BEGIN
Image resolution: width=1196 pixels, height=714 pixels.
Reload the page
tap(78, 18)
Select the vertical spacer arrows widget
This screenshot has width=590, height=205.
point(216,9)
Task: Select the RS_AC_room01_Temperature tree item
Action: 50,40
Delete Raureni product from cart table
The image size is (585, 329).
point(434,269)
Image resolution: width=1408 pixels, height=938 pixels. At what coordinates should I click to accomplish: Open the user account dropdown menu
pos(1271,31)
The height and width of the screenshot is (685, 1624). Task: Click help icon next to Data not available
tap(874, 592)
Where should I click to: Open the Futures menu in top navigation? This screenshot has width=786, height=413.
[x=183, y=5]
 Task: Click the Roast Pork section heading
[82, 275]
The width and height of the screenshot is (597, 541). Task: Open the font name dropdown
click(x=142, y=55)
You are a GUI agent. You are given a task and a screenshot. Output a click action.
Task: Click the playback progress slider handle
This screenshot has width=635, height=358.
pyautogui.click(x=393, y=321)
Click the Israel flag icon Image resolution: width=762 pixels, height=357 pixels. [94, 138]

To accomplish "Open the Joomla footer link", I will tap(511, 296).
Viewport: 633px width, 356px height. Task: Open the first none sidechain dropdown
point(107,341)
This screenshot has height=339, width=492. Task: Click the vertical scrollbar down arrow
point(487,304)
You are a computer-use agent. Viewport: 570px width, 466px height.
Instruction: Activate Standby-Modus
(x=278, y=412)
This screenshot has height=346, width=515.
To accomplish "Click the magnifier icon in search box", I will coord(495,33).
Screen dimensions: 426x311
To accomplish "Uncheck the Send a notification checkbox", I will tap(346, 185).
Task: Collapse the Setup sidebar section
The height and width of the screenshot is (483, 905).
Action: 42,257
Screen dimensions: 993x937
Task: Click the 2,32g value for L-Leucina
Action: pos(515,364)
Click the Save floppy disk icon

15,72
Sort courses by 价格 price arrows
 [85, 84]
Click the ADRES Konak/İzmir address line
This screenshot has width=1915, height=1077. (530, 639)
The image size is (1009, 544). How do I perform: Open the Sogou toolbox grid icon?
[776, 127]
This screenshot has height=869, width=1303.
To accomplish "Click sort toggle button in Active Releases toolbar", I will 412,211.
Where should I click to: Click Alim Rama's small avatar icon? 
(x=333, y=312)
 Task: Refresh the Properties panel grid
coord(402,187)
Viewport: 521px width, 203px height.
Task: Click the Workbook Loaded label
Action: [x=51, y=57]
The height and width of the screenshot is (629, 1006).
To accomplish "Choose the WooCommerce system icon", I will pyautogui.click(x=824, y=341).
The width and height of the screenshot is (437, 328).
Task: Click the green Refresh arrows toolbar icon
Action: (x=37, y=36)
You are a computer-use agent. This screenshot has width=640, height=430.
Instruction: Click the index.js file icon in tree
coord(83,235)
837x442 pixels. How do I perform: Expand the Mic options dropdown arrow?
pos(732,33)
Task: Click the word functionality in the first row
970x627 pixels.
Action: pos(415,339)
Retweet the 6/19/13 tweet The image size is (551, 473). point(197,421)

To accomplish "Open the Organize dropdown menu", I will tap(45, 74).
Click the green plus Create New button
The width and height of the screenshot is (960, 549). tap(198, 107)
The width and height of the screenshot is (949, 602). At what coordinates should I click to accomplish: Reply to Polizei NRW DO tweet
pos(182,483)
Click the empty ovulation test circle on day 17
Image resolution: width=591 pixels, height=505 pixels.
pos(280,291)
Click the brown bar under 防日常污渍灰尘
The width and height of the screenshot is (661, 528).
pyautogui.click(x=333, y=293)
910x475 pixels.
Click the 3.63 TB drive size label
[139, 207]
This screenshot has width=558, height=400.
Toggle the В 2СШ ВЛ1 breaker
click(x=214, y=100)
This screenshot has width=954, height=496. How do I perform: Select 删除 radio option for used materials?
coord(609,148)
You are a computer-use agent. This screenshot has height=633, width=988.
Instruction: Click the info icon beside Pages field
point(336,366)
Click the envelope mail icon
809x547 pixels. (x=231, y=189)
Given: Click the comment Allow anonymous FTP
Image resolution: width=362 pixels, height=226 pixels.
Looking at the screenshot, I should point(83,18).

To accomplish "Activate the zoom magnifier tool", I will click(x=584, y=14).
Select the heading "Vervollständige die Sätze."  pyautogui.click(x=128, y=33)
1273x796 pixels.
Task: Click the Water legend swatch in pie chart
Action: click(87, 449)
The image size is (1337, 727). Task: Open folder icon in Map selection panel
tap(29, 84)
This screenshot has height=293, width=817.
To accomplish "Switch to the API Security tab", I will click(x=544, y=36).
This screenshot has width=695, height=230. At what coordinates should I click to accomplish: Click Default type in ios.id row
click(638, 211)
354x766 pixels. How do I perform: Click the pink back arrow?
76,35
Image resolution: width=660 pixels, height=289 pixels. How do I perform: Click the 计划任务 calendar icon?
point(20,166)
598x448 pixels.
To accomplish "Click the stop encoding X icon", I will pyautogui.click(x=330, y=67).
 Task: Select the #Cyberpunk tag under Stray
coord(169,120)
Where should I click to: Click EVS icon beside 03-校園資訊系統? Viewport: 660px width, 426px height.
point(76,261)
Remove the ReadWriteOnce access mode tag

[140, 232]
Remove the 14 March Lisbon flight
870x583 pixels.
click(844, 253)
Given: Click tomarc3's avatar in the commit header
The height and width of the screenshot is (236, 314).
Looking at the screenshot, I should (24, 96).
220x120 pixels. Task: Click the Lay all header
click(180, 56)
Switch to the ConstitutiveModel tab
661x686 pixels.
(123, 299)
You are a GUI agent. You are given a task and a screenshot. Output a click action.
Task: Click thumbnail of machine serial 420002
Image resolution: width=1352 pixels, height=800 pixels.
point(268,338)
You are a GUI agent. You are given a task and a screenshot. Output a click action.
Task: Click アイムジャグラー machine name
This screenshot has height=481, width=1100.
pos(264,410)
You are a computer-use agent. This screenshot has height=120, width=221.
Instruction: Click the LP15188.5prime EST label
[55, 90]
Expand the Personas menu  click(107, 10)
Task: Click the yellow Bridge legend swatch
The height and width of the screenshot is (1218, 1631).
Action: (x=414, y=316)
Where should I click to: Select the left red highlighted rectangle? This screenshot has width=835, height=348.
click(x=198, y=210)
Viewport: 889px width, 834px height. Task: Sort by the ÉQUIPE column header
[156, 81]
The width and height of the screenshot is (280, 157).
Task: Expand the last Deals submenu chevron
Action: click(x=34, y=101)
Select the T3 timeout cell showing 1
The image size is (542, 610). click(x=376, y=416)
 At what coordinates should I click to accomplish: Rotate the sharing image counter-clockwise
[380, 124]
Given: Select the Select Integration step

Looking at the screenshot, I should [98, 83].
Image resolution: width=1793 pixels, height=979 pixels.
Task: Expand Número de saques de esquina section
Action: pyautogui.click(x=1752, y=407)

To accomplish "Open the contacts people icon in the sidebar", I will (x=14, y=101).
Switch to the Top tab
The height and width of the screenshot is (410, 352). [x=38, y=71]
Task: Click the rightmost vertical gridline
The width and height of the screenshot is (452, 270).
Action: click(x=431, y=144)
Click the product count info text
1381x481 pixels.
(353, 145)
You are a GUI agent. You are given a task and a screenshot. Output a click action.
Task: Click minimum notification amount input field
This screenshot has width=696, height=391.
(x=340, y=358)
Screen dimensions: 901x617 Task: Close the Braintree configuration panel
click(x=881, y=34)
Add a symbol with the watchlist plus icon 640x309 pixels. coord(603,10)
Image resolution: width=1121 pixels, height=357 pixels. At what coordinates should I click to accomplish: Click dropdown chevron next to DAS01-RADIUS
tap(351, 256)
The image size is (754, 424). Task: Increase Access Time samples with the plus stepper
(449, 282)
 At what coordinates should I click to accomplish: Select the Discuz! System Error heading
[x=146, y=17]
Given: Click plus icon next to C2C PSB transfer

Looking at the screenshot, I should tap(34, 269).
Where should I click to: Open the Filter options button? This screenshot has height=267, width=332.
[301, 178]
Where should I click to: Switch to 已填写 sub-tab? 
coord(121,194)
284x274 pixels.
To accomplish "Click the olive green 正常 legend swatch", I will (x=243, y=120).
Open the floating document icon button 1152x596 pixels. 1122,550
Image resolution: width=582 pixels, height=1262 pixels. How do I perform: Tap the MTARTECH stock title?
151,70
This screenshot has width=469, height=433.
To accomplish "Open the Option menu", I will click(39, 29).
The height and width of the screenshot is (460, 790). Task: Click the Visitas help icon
END
— The task —
Copy the material word for word, from its first line through the line containing "point(107,341)", with both of those lines included.

— Written reply —
Image resolution: width=1196 pixels, height=714 pixels.
Reload the page
tap(78, 18)
Select the vertical spacer arrows widget
This screenshot has width=590, height=205.
point(216,9)
Task: Select the RS_AC_room01_Temperature tree item
Action: 50,40
Delete Raureni product from cart table
The image size is (585, 329).
point(434,269)
Image resolution: width=1408 pixels, height=938 pixels. At what coordinates should I click to accomplish: Open the user account dropdown menu
pos(1271,31)
The height and width of the screenshot is (685, 1624). Task: Click help icon next to Data not available
tap(874, 592)
Where should I click to: Open the Futures menu in top navigation? This screenshot has width=786, height=413.
[x=183, y=5]
 Task: Click the Roast Pork section heading
[82, 275]
The width and height of the screenshot is (597, 541). Task: Open the font name dropdown
click(x=142, y=55)
You are a GUI agent. You are given a task and a screenshot. Output a click action.
Task: Click the playback progress slider handle
This screenshot has width=635, height=358.
pyautogui.click(x=393, y=321)
Click the Israel flag icon Image resolution: width=762 pixels, height=357 pixels. [94, 138]

To accomplish "Open the Joomla footer link", I will tap(511, 296).
Viewport: 633px width, 356px height. Task: Open the first none sidechain dropdown
point(107,341)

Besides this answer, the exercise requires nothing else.